How do the lines below between the ones holding "Click the Notes step label" and "Task: Click the Parent account label", inclusive, read? Give them again exactly, with no other lines.

[Collected data entries]
- - - -
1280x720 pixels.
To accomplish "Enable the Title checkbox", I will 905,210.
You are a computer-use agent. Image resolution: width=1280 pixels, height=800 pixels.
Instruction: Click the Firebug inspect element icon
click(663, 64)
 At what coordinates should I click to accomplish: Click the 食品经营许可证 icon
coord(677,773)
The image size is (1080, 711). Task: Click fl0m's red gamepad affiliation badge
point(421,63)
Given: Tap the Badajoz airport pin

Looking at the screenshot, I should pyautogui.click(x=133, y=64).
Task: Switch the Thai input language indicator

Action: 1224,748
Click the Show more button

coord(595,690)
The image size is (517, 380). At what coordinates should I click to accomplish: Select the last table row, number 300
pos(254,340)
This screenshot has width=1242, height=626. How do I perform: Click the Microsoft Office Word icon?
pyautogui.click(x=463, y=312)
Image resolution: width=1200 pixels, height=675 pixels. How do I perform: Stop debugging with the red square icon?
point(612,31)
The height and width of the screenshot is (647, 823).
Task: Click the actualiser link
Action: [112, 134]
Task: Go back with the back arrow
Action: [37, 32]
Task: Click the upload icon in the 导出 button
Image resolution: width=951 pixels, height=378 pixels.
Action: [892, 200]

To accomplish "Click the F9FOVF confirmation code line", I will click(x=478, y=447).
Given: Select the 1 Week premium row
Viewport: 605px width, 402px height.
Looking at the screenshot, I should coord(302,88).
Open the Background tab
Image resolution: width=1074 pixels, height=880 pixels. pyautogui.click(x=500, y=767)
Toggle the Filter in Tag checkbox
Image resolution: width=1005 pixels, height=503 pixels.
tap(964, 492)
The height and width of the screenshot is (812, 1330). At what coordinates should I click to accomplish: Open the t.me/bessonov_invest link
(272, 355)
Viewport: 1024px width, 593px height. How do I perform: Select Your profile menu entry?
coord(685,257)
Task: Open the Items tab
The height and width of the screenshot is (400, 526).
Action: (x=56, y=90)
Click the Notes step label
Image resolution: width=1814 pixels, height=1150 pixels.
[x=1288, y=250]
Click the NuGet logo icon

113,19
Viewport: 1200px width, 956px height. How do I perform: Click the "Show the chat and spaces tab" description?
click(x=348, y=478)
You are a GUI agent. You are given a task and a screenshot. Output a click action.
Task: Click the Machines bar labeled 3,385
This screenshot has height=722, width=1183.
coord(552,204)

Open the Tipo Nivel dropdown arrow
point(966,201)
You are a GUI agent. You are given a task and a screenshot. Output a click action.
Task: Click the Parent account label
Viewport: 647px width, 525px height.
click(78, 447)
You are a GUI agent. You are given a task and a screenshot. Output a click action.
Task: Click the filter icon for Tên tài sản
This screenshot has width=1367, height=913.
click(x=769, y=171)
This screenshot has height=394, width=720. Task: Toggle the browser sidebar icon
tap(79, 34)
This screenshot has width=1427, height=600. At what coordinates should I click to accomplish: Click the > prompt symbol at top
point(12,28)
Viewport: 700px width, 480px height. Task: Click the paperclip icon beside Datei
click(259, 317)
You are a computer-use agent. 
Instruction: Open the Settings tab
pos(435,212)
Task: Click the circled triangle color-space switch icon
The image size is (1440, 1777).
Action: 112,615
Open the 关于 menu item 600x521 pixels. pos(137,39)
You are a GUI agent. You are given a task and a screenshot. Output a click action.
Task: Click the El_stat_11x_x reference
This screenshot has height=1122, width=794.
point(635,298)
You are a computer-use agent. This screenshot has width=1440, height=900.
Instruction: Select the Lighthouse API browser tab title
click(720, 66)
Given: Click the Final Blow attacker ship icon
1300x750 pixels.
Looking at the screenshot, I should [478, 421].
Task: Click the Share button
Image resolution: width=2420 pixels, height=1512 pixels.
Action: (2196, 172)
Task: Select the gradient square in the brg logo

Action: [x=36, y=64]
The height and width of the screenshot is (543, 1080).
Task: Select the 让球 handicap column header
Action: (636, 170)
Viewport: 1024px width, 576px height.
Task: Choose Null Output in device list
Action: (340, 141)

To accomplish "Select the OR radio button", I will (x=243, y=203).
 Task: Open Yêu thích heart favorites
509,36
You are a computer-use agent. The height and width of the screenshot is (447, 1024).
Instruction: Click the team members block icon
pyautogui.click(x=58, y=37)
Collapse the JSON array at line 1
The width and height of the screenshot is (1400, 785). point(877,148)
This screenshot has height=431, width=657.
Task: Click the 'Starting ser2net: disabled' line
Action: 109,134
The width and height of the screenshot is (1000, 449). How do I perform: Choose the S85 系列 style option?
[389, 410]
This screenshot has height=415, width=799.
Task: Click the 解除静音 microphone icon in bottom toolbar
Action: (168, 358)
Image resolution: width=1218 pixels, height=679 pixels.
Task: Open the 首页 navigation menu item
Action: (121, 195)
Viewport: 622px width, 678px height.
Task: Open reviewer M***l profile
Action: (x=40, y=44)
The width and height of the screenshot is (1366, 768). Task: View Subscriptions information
- - - -
**Response to this exercise**
Click the Notes step label
Image resolution: width=1814 pixels, height=1150 pixels.
[x=1288, y=250]
Click the NuGet logo icon

113,19
Viewport: 1200px width, 956px height. How do I perform: Click the "Show the chat and spaces tab" description?
click(x=348, y=478)
You are a GUI agent. You are given a task and a screenshot. Output a click action.
Task: Click the Machines bar labeled 3,385
This screenshot has height=722, width=1183.
coord(552,204)

Open the Tipo Nivel dropdown arrow
point(966,201)
You are a GUI agent. You are given a task and a screenshot. Output a click action.
Task: Click the Parent account label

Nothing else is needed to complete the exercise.